TASK SET:
1) In the text on GWAS stratification bias, how many GWAS panel individuals are held constant in the Figure 2 simulations?
2) Write what follows the final sentence of the text on GWAS stratification bias.

TEXT:
++++++++

Figure 2:. Error in estimators of F˜Gr depends on the number of SNPs used to compute them.

(A) We simulated a population model with a single split and sampled an equal proportion of individuals from each population to make a GWAS and test panel. (D,C) Here we simulated population models with two splits and sampled individuals in the overlapping structure configuration. (B, E, H) As ${\tilde{F}}_{Gr}$ is known for these population models, we computed the error in ${\hat{U}}_1$ and ${\hat{F}}_{Gr}$ as estimators of ${\tilde{F}}_{Gr}$ using eq. 27 For both estimators, error decreased as the number of SNPs increased. We hold the number of GWAS panel individuals constant at $M=1,000$ so as $L$ increases the ratio of $\frac{M}{L}$ decreases. The error in ${\hat{U}}_1$ does not depend on the population model as the depth of the deepest split is constant across models. Error in ${\hat{F}}_{Gr}$ increases as overlap between panels decreases. (C, F, I) Bias in $\hat{q}$ computed from using the estimators as covariates in the GWAS follows from the error in the estimators themselves.

Figure 3:. Stratification bias in more complex demographic scenarios.

GWAS and test panel individuals were simulated using a stepping-stone model with continuous migration. In the GWAS panel, the phenotype is non-heritable and stratified along either latitude (A), the diagonal (B), or in a single deme (C). When effect sizes were estimated in a GWAS with no correction for stratification, polygenic scores constructed in the test panel recapitulate the spatial distribution of the confounder (second column). Including ${\hat{F}}_{Gr}$ (test vector is latitude for A and B, belonging to * deme for C) in the GWAS model eliminates bias in polygenic scores along the test axis (third column) which is also reflected in the association test bias (fifth column). We also compare our approach to including the top 10 PCs (fourth column) which successfully protects the test in A and B but remains biased for C.

++++++++

EXTRACTED RECORDS:
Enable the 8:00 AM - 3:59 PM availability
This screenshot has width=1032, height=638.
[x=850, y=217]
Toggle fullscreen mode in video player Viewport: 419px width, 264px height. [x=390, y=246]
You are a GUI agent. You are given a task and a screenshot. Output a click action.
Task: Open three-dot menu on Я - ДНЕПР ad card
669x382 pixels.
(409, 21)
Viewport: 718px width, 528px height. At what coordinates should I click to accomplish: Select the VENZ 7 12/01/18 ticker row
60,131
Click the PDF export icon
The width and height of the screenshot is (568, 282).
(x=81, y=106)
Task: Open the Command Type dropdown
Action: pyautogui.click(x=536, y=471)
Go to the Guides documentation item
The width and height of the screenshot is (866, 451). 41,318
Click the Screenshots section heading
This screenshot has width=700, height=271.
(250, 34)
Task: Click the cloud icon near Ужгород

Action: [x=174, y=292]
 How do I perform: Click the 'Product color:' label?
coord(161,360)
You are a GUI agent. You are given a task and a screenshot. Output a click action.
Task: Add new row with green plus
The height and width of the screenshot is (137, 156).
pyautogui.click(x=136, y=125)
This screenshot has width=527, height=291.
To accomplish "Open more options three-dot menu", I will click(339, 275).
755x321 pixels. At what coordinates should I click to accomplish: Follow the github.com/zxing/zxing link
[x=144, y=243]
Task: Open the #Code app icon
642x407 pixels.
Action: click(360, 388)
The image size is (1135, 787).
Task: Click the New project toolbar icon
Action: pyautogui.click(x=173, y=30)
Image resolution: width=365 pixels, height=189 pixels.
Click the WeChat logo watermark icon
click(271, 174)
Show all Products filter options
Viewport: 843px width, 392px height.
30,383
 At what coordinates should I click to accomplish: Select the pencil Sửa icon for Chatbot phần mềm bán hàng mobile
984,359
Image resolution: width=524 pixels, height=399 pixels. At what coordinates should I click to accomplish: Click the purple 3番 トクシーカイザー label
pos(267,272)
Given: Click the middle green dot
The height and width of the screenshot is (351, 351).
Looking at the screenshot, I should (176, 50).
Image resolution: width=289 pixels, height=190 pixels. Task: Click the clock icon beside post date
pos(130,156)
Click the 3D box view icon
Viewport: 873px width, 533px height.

++++++++

RESPONSE LIST:
1) The number of GWAS panel individuals is held constant at M = 1,000.

2)
Figure 4:. Quantifying error in estimates of FˆGr and sample PCs for the six-by-six stepping stone demographic model.

(A) Given the stepping stone demographic model used in Figure 3, individuals within a deme are exchangeable and have the same ${\tilde{F}}_{Gr}$ and population PC value. Therefore we used variation within demes to estimate the error in ${\hat{F}}_{Gr}$ and a lower bound for the error in sample PCs (see Section 5.6.1 and Section 5.6.2 for details) for different values of $L$ (we hold $M=1,400$). The dashed vertical line indicates PC 35, the last population PC we expect to capture real structure. (B) When latitude is the test vector, both sample PCs and ${\hat{F}}_{Gr}$ are well estimated and bias in $\hat{q}$ is reduced. (C) When a single deme indicator variable is the test vector, higher PCs are needed to capture ${\tilde{F}}_{Gr}$. These sample PCs are not well estimated and residual bias remains when 35 PCs are used for most values of $L$.

Figure 5:. Different patterns of confounding and FˆGr are captured by different GWAS panel sample PCs.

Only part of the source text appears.